ACTIVITY |
Below are some records. Return exactly the lines from the one with "Task: Click the lot size field showing 0.01" to the one with "Navigate to Salary", and nothing else.

GIVEN INFORMATION |

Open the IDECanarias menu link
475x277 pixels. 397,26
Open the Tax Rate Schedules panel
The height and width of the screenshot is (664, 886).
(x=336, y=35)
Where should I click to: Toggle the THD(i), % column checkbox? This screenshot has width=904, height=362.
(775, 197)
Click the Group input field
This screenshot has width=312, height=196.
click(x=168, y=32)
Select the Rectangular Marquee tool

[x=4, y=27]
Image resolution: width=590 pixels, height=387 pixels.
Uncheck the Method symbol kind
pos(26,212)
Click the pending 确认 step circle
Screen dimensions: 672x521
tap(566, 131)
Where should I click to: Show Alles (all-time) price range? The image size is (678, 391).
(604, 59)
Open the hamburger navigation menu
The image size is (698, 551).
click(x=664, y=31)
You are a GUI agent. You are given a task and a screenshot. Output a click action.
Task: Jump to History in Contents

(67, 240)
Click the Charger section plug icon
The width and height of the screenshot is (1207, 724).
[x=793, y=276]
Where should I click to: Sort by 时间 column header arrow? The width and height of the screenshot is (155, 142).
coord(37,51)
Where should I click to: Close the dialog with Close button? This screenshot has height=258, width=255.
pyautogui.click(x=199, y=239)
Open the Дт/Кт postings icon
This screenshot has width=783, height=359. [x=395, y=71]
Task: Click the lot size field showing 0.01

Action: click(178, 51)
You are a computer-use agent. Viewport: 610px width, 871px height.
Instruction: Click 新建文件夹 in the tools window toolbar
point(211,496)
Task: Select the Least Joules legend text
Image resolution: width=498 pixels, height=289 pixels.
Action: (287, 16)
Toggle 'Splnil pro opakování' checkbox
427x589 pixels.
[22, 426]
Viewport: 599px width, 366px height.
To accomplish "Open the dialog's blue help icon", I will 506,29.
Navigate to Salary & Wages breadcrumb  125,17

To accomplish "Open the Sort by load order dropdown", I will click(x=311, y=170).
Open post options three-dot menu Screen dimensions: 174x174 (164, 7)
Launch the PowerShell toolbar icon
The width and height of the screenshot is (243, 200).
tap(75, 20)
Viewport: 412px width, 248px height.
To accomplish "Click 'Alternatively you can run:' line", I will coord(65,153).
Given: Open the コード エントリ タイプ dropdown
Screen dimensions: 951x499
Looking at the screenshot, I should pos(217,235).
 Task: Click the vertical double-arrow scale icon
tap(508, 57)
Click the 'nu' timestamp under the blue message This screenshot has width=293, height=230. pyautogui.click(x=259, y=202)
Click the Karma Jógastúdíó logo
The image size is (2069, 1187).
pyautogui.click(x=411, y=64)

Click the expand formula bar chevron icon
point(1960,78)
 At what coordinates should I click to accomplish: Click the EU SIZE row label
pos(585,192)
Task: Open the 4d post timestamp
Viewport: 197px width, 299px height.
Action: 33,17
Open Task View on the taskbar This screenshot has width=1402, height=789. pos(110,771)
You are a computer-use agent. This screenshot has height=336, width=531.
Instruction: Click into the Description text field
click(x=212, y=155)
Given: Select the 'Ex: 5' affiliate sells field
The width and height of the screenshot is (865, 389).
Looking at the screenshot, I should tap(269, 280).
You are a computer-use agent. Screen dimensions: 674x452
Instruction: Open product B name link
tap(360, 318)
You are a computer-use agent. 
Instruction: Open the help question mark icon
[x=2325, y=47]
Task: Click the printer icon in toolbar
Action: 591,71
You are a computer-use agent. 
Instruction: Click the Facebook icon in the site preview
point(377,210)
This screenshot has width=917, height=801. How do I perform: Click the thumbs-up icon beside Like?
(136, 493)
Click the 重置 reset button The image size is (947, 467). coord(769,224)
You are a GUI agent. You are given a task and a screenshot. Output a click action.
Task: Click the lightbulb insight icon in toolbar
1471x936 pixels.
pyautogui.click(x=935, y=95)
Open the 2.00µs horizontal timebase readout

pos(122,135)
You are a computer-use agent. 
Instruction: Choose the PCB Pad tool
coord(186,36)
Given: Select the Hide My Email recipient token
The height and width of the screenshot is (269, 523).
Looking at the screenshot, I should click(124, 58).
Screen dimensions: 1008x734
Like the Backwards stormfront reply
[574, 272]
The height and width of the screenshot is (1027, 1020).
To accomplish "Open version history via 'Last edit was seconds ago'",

TASK SOLUTION |
Task: Click the lot size field showing 0.01

Action: click(178, 51)
You are a computer-use agent. Viewport: 610px width, 871px height.
Instruction: Click 新建文件夹 in the tools window toolbar
point(211,496)
Task: Select the Least Joules legend text
Image resolution: width=498 pixels, height=289 pixels.
Action: (287, 16)
Toggle 'Splnil pro opakování' checkbox
427x589 pixels.
[22, 426]
Viewport: 599px width, 366px height.
To accomplish "Open the dialog's blue help icon", I will 506,29.
Navigate to Salary & Wages breadcrumb  125,17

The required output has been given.